◆ **Action item**: Write out, word for word, the part of the listing below that opens with the line containing "The width and" and closes with the line containing "Given: Switch to the Liquidation tab", keeping both of those lines and adding no others.

◆ **Supplied records**:

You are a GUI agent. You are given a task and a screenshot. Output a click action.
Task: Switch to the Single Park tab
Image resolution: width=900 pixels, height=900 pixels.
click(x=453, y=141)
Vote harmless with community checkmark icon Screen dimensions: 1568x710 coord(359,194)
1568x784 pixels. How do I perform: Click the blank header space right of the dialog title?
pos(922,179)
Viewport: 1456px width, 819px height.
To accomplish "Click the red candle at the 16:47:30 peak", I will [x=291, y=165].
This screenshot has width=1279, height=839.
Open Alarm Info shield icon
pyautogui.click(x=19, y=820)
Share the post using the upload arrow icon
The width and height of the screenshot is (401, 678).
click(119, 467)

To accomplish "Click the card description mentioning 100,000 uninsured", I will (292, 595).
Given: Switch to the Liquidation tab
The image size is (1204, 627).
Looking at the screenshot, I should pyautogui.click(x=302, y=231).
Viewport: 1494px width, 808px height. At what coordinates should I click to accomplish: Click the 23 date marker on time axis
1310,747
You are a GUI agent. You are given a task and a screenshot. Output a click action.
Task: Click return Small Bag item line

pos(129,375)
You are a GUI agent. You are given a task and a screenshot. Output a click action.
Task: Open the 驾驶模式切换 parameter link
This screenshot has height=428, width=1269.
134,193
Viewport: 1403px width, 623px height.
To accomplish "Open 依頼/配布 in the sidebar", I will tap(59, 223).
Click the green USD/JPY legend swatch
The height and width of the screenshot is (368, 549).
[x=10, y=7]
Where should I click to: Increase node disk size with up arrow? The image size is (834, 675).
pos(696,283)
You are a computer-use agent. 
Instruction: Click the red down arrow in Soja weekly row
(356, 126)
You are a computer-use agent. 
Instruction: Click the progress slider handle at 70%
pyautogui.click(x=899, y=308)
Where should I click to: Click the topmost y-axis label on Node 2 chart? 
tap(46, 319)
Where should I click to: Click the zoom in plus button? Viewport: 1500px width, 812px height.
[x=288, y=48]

◆ **Response for this exercise**:
The width and height of the screenshot is (401, 678).
click(119, 467)

To accomplish "Click the card description mentioning 100,000 uninsured", I will (292, 595).
Given: Switch to the Liquidation tab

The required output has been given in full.